Task material
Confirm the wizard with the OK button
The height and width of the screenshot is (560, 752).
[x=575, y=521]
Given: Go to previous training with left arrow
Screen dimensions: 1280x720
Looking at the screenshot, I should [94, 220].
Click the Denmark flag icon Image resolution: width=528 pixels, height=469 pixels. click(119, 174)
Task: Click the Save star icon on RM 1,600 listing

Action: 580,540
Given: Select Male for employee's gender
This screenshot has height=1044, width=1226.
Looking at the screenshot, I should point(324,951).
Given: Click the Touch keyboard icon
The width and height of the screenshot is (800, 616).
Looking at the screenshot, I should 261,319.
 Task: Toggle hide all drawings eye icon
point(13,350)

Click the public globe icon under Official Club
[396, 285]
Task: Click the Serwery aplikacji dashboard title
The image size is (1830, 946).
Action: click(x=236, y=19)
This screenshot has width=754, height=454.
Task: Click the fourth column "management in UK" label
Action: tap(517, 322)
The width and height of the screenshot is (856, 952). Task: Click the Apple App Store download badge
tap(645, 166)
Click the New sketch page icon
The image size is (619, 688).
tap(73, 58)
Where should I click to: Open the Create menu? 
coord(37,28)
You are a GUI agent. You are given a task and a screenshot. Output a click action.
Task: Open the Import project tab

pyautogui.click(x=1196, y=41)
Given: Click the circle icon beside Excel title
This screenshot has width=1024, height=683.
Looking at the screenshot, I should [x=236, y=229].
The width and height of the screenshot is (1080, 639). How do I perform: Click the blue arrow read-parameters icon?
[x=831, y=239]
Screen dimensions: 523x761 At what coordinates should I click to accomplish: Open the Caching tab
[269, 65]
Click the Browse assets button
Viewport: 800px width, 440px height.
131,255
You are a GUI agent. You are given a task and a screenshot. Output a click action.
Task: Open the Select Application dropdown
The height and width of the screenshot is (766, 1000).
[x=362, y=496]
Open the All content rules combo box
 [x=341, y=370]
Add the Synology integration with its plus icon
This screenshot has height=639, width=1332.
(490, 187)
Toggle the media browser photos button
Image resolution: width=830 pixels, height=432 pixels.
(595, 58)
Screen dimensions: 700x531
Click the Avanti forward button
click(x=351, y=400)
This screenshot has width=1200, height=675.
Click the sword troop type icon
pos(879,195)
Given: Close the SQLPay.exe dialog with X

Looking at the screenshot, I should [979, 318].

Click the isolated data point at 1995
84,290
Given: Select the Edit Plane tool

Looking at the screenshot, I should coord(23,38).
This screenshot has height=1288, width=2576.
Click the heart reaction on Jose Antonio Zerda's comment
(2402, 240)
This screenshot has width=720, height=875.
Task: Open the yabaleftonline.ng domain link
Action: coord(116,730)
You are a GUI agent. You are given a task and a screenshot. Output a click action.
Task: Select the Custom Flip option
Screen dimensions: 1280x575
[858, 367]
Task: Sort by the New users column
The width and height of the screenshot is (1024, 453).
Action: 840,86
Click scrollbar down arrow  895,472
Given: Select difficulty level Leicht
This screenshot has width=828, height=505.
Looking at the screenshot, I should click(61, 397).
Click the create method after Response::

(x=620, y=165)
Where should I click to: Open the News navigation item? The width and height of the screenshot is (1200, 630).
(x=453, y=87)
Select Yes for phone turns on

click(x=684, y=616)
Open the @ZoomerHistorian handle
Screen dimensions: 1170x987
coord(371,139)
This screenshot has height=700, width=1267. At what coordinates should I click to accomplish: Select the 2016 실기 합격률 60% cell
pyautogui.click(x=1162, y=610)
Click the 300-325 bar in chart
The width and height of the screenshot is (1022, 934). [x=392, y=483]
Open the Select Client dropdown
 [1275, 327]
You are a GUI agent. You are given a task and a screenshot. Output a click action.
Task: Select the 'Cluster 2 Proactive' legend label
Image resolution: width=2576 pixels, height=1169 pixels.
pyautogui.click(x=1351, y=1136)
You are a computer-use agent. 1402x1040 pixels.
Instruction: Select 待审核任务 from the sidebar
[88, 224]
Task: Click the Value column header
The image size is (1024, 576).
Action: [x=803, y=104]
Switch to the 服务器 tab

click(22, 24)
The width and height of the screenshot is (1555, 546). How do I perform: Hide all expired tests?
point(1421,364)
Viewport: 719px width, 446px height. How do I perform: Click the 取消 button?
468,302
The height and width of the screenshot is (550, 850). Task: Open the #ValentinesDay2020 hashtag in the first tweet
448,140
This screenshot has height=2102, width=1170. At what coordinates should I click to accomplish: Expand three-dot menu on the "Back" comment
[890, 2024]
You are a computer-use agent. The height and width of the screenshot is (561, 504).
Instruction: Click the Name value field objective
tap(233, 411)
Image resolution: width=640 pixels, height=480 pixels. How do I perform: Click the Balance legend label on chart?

How to complete this task
Return all lines of the material above in which "computer" occurs.

Your solution
You are a computer-use agent. 1402x1040 pixels.
You are a computer-use agent. The height and width of the screenshot is (561, 504).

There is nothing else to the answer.